Educational Codeforces Round 149 (Rated for Div. 2) 题解
https://codeforces.com/contest/1837
https://codeforces.com/contest/1837/problems
利益相关:上紫祭。
真的不要以为这道题放在 F 就不敢做。
ABC 题都过水,就不写了。
代码丢在这里:
A:https://codeforces.com/contest/1837/submission/207156920
B:https://codeforces.com/contest/1837/submission/207180946
C:https://codeforces.com/contest/1837/submission/207186832
D. Bracket Coloring
首先猜测一个结论:\(k \leq 2\),其中 \(k\) 是答案的颜色种数。
然后可以写一个程序验证:比如说对于每一个长度为 \(10\) 的,( 数量和 ) 数量均为 \(5\),然后枚举染色验证即可。
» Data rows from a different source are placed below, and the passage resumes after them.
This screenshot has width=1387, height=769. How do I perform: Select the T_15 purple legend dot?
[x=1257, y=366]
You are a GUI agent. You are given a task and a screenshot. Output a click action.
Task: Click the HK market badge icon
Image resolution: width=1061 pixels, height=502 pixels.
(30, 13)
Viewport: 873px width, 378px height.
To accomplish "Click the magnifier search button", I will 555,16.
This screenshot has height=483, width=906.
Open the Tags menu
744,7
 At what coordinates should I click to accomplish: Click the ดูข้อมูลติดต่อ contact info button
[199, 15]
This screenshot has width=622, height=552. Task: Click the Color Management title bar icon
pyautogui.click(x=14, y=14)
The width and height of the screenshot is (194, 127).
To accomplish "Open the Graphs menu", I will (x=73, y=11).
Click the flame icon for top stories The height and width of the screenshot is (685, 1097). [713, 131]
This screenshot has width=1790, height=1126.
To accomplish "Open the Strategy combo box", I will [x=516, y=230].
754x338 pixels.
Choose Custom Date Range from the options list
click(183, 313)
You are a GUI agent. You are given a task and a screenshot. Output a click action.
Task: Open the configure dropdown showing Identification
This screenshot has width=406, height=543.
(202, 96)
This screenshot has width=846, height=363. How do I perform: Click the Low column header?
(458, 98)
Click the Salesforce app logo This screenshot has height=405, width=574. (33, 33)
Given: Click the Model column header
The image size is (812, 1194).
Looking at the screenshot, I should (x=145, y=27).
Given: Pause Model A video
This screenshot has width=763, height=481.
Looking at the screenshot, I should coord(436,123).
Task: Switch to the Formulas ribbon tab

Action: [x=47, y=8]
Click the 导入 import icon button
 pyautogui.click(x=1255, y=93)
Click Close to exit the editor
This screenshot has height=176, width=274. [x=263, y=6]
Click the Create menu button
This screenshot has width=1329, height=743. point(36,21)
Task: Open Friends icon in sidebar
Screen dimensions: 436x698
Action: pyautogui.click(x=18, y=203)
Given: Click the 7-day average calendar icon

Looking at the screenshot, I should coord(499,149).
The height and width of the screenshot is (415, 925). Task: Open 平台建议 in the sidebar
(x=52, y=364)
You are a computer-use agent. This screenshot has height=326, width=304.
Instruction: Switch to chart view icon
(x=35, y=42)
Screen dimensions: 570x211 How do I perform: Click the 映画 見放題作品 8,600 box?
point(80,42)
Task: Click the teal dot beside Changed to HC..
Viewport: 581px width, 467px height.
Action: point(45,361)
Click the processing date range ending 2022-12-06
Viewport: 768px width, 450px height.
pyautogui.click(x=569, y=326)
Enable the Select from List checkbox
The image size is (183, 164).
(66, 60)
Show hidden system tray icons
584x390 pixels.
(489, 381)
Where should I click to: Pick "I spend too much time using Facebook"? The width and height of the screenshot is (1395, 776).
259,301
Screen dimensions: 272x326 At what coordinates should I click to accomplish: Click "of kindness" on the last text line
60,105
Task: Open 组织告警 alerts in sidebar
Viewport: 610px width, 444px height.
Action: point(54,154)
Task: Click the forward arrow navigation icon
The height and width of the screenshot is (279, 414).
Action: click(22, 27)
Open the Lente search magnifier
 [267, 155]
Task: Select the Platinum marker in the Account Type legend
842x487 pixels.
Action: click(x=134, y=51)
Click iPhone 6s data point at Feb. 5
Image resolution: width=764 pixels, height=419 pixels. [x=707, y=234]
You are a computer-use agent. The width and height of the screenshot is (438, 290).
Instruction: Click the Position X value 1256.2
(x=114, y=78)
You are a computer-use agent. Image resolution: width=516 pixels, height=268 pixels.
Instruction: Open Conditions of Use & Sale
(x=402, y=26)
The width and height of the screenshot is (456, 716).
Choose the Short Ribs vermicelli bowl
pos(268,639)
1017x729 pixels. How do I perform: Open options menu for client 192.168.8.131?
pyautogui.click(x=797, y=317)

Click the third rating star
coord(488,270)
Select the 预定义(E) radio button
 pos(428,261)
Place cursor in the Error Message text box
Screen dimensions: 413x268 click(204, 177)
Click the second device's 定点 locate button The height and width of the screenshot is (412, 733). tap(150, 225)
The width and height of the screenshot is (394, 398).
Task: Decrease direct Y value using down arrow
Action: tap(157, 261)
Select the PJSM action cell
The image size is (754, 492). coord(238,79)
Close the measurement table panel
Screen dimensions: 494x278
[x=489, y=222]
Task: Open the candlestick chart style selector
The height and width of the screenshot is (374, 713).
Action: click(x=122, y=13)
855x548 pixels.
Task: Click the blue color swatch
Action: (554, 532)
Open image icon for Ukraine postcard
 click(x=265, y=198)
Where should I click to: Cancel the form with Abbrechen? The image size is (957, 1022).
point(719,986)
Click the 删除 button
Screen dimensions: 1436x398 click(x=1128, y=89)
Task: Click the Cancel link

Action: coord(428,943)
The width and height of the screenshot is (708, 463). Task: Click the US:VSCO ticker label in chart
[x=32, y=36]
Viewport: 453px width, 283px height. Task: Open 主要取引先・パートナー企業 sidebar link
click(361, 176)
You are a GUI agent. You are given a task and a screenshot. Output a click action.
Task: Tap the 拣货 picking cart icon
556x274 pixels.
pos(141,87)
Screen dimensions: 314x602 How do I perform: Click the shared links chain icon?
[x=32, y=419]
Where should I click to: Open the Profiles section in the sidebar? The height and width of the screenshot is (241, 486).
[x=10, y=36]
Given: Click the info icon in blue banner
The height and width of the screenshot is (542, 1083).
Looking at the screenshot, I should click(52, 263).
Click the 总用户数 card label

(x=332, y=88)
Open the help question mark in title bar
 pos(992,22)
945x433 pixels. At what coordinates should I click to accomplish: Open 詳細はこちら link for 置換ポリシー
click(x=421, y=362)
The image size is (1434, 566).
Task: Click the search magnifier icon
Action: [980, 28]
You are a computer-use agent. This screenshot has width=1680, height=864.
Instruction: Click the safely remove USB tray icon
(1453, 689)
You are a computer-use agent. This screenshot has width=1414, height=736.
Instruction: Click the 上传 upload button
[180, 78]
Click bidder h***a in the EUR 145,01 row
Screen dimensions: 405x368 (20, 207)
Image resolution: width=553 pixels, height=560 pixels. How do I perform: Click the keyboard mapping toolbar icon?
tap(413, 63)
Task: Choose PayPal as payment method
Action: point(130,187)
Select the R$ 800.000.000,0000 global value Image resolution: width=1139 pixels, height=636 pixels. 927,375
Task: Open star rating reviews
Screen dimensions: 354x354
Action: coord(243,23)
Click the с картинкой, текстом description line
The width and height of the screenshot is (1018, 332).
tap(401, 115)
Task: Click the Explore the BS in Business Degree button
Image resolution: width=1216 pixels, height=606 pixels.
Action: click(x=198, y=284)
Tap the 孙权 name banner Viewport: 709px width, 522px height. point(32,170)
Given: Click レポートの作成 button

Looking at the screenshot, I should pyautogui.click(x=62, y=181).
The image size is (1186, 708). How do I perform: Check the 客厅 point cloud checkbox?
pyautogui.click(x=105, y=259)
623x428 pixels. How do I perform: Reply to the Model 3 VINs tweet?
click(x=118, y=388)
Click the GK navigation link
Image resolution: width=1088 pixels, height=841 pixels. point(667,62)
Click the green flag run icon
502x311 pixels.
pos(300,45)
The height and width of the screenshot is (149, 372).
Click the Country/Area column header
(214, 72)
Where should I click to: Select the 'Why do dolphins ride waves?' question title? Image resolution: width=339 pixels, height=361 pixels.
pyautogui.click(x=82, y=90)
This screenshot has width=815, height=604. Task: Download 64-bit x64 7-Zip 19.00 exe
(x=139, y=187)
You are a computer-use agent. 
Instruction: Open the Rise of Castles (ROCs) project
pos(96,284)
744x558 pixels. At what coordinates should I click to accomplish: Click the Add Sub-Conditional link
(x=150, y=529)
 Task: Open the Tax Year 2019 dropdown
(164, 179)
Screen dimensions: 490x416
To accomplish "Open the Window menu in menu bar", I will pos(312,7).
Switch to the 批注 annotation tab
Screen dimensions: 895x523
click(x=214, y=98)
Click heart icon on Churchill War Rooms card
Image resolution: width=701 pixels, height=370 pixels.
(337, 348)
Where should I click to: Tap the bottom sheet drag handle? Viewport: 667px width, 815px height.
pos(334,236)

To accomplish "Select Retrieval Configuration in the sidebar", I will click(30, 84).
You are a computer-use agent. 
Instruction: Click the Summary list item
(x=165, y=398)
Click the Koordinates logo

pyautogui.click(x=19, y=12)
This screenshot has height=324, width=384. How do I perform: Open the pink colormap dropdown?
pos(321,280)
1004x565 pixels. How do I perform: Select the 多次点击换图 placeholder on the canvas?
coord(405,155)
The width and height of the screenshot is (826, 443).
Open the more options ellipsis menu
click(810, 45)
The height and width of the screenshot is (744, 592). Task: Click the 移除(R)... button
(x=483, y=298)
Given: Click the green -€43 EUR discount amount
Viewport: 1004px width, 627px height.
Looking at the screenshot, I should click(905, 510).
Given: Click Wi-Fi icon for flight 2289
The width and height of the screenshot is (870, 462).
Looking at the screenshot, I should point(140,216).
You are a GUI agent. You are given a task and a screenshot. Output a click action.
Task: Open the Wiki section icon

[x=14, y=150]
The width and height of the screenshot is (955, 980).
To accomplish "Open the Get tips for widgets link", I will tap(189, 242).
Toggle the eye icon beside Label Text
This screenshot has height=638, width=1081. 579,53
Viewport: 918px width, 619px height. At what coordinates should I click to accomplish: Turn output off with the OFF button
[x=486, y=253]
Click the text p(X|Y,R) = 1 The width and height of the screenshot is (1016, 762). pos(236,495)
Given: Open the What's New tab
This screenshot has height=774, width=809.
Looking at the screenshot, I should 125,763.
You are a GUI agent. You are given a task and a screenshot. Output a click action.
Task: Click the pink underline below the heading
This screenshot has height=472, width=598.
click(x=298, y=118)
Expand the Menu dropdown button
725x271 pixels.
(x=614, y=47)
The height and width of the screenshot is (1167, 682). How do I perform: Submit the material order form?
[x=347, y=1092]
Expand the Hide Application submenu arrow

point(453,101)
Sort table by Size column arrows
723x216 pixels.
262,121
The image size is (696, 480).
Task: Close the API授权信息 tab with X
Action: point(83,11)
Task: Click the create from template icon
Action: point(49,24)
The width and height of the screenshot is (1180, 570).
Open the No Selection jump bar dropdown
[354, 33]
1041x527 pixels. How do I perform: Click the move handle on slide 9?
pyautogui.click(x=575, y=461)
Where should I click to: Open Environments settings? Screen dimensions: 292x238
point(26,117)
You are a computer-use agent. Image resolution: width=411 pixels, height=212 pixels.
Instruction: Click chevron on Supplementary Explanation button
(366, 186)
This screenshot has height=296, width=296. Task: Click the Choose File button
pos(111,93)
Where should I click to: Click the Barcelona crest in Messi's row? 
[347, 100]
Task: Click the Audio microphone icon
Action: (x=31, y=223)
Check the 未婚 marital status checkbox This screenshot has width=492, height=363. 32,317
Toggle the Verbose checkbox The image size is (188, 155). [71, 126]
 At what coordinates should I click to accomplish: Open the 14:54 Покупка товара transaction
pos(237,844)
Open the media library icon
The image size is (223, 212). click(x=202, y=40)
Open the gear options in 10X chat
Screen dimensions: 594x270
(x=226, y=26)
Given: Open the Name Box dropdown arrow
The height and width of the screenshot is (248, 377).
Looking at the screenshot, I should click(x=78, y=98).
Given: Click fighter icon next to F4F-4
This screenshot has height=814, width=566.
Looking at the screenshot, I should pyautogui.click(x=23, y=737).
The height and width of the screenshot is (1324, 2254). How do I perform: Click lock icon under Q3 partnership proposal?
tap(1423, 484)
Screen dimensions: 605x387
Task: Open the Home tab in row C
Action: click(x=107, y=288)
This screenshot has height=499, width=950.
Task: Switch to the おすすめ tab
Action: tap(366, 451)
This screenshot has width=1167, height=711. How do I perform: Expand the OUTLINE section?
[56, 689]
接下来讲如何构造方案(其实构造方案就可以证明结论):
如果左括号数量不等于右括号数量,就直接暴毙,输出 \(-1\) 即可。
否则如果 \(s\) 本身就是 beautiful 的,\(k = 1\)。
否则 \(k = 2\)。
构造策略:
枚举每一个左括号(下标为 \(x\)),贪心找还没有染色的最右边的右括号(下标为 \(y\)),就将 \(x, y\) 都染为颜色 \(1\)。
剩下的染为颜色 \(2\)。
Proof. 如果没有 () 的子序列了,那肯定都是 )(,一 reverse 就是 (),所以染两种颜色即可。
#include <bits/stdc++.h>
#include <ext/pb_ds/assoc_container.hpp>
#include <ext/pb_ds/tree_policy.hpp>
#include <ext/pb_ds/hash_policy.hpp>
using namespace std;
using namespace __gnu_pbds;
#ifdef LOCAL
#include "algo/debug.h"
#else
#define debug(...) 42
#endif
typedef long long ll;
typedef pair < int, int > PII;
typedef int itn;
mt19937 RND_MAKER (chrono :: steady_clock :: now ().time_since_epoch ().count ());
inline ll randomly (const ll l, const ll r) {return (RND_MAKER () ^ (1ull << 63)) % (r - l + 1) + l;}
#define rep(i, l, r) for(int i = l;i <= r; ++ i)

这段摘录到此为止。